Sie können gelegentlich aufgrund von Zeitmangel oder anderen Verpflichtungen von Ihrer Post-Fitness-Routine abweichen, aber insgesamt sollten Sie die entsprechenden Schritte so oft wie möglich befolgen.
Es ist auch wichtig, dass Sie auf Ihren Körper hören und eine Pause einlegen, wenn Sie sich nach dem Training krank, müde oder schmerzhaft fühlen. Um beim nächsten Training Ihr optimales Leistungsniveau zu erreichen, müssen Sie sicherstellen, dass Ihr Körper wiederhergestellt und revitalisiert wird. Auf diese Weise kann Ihr Körper mit maximaler Kapazität arbeiten und Ihre täglichen Aktivitäten leichter ausführen.
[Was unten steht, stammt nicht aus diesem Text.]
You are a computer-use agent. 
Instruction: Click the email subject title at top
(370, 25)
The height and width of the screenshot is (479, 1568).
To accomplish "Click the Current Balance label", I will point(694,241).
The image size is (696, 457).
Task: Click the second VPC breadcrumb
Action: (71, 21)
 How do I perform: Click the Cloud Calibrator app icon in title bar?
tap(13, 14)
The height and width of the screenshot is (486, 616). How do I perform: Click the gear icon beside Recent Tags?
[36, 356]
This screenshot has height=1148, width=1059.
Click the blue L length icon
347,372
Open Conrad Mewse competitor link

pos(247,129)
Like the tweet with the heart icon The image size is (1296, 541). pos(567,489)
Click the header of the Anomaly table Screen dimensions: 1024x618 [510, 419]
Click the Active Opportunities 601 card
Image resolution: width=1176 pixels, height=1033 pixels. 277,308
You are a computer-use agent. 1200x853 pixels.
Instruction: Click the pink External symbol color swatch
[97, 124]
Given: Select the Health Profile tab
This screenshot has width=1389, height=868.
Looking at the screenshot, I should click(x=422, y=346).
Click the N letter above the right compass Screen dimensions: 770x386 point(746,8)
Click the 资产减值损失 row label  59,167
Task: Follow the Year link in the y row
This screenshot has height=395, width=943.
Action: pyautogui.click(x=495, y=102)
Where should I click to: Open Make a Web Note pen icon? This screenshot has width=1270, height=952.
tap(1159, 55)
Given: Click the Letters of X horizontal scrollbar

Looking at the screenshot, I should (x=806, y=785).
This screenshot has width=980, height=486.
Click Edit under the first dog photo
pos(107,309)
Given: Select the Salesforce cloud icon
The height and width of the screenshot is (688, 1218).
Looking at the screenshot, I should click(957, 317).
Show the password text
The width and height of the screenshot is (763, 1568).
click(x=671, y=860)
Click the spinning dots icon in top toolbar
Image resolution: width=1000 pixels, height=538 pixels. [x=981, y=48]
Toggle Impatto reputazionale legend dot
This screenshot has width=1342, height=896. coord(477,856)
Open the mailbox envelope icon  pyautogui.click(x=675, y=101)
Sie fühlen sich körperlich besser und verbessern Ihr allgemeines Wohlbefinden, was sich positiv auf alle Bereiche Ihres Lebens auswirken kann.
Arbeiten Sie mit einem Trainer zusammen, wenn Sie neu in der Fitness sind oder gesundheitliche Probleme haben, einschließlich Verletzungen. Ein Fitnessprofi kann ein individuelles Programm erstellen, das auf Ihre Bedürfnisse und Ziele zugeschnitten ist. Sie zeigen Ihnen auch den Weg nach dem Training. Während Sie fortschreiten, kann ein Trainer Anpassungen an Ihrer Routine vornehmen, damit Sie sich weiter verbessern können.
Ein Ernährungsberater kann Ihre individuellen Bedürfnisse beurteilen, indem er Ihre aktuellen Essgewohnheiten, Ihre Trainingsroutine und die beabsichtigten Ergebnisse betrachtet. Sie entwerfen einen optimalen Ernährungsplan, der Ihr Fitnessprogramm, diätetische Einschränkungen oder gesundheitliche Bedenken ergänzt. Das Einchecken bei einem Ernährungsberater kann Ihnen auch dabei helfen, sich motiviert und unterstützt zu fühlen, wenn Sie auf langfristige Verbesserungen hinarbeiten.
Sie müssen den Erholungsprozess nach dem Training nutzen, um die meisten Vorteile zu erzielen und Ihren Muskeln die Chance zu geben, zu heilen. Zusätzlich zu diesen vorgeschlagenen Schritten sollten Sie ausreichend Schlaf bekommen, um Ihre Leistung und den Wiederherstellungsprozess zu verbessern. Gönnen Sie sich die Möglichkeit, sich jederzeit vollständig auszuruhen, wenn Sie das Gefühl haben, dass Sie es brauchen.
Erstellen Sie eine Wiederherstellungsroutine nach dem Training, mit der Sie das Energieniveau sicher wiederherstellen und die Muskeln wieder aufbauen können. Wenn Sie sich auch finden laissez-faire oder starr über Ihre Routine nach dem Training, passen Sie sie entsprechend an.